**Problem to solve:** Print the records below word for word, from the line containing "What do you see at coordinates (1436, 635)" up to and including the line containing "row-debt-10: 10,63 is".

**Input:**
=====

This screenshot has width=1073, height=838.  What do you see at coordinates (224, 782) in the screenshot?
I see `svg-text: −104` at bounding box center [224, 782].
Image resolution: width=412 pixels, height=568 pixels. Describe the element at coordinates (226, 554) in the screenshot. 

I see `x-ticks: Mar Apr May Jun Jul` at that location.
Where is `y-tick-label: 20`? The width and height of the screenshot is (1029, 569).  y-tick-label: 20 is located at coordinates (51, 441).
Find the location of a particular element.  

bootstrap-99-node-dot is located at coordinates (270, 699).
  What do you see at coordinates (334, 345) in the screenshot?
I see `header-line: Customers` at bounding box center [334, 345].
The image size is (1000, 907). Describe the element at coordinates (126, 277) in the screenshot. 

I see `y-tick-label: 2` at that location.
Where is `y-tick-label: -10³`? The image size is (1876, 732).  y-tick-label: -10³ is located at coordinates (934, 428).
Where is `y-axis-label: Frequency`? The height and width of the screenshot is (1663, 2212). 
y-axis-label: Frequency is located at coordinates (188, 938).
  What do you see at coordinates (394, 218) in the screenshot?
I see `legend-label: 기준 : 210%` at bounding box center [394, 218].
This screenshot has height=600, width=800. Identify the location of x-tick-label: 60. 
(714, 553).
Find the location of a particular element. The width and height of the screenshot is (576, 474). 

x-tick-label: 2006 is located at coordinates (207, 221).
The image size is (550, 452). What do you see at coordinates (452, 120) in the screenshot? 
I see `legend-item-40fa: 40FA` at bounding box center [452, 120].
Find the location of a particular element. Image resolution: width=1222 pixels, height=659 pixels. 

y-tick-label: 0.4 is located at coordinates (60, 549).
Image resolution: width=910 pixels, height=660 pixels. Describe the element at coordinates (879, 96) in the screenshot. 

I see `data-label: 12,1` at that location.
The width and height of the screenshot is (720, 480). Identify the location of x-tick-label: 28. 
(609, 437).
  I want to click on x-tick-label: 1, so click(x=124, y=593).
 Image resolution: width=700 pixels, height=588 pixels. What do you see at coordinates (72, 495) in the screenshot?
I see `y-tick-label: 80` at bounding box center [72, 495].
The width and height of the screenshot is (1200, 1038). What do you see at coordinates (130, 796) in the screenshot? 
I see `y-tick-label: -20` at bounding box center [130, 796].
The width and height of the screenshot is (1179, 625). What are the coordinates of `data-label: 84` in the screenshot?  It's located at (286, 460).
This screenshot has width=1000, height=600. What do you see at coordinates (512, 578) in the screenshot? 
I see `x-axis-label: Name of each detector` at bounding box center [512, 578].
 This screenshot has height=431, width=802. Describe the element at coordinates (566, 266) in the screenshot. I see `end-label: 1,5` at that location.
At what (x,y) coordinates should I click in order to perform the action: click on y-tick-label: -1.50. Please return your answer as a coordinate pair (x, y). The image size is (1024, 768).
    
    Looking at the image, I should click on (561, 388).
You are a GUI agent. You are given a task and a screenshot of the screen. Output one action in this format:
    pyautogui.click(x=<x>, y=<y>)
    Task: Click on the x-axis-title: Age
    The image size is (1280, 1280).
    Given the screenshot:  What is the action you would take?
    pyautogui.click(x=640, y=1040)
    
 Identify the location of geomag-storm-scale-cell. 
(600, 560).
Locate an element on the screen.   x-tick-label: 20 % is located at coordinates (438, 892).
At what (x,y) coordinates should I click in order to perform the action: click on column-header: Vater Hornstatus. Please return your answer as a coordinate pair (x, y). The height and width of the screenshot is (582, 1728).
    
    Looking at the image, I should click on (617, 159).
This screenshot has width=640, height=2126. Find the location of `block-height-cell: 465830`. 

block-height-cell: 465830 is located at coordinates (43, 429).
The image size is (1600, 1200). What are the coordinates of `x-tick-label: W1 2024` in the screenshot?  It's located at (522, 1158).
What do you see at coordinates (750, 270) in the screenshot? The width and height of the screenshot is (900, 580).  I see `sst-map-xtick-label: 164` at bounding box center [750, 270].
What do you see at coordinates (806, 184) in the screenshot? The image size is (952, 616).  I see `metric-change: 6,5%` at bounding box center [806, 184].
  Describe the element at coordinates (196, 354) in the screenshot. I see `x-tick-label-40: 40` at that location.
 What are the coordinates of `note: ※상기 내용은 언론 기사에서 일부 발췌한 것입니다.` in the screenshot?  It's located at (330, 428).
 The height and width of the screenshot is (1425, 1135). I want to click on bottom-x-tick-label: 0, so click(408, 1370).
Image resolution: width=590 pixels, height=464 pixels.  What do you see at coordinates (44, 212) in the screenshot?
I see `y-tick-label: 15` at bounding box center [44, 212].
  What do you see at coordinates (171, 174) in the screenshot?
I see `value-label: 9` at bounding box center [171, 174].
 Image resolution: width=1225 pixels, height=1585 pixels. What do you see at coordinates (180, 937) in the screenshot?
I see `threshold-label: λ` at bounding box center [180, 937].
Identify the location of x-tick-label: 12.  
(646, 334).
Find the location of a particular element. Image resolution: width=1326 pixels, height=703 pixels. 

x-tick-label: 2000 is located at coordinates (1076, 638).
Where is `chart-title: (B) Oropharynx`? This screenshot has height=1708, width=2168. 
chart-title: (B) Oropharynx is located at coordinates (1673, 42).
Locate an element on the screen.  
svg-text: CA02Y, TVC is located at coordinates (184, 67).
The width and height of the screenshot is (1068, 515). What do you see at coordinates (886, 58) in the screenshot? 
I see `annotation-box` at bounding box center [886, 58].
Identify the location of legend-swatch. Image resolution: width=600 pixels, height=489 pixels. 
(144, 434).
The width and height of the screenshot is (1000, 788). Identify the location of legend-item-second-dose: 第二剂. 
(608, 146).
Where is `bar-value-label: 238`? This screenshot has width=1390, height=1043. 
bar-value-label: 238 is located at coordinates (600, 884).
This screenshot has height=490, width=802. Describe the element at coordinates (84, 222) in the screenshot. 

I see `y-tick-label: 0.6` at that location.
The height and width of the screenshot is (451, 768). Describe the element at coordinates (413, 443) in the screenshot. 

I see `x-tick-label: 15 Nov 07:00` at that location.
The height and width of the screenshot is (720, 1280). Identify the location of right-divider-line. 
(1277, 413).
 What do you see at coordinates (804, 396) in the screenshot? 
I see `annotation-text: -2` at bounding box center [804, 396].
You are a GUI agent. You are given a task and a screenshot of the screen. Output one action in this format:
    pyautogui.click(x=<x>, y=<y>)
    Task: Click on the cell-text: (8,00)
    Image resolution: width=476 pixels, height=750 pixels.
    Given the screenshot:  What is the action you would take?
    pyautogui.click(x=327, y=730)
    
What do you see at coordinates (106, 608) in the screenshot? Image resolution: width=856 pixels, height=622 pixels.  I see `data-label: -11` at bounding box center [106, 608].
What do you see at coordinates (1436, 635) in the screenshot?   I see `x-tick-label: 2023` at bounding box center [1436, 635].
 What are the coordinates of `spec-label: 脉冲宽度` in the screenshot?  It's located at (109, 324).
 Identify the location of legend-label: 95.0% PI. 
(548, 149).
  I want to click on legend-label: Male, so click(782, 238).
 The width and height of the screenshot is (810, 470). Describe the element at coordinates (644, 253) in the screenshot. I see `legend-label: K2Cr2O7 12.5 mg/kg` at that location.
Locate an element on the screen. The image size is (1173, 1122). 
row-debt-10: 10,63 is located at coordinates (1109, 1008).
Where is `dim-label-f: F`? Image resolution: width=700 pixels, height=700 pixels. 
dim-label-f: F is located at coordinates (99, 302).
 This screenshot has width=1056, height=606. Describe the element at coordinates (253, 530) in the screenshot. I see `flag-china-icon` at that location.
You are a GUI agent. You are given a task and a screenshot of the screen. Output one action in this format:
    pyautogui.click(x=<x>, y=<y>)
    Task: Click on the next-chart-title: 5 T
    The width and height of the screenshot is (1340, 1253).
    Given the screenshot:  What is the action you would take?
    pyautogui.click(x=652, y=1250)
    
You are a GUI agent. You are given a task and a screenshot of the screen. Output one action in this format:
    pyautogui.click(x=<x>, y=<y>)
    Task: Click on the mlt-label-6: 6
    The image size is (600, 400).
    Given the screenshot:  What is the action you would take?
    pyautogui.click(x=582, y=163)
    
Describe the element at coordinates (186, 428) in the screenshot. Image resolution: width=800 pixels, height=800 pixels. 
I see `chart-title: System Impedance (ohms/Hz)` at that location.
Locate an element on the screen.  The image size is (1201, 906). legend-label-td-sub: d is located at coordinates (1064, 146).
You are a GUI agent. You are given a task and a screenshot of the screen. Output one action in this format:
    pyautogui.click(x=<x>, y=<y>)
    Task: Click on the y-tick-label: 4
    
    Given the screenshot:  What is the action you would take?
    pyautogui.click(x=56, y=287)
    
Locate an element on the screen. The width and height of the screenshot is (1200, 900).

=====

**Task output:**
What do you see at coordinates (1436, 635) in the screenshot?   I see `x-tick-label: 2023` at bounding box center [1436, 635].
 What are the coordinates of `spec-label: 脉冲宽度` in the screenshot?  It's located at (109, 324).
 Identify the location of legend-label: 95.0% PI. 
(548, 149).
  I want to click on legend-label: Male, so click(782, 238).
 The width and height of the screenshot is (810, 470). Describe the element at coordinates (644, 253) in the screenshot. I see `legend-label: K2Cr2O7 12.5 mg/kg` at that location.
Locate an element on the screen. The image size is (1173, 1122). 
row-debt-10: 10,63 is located at coordinates (1109, 1008).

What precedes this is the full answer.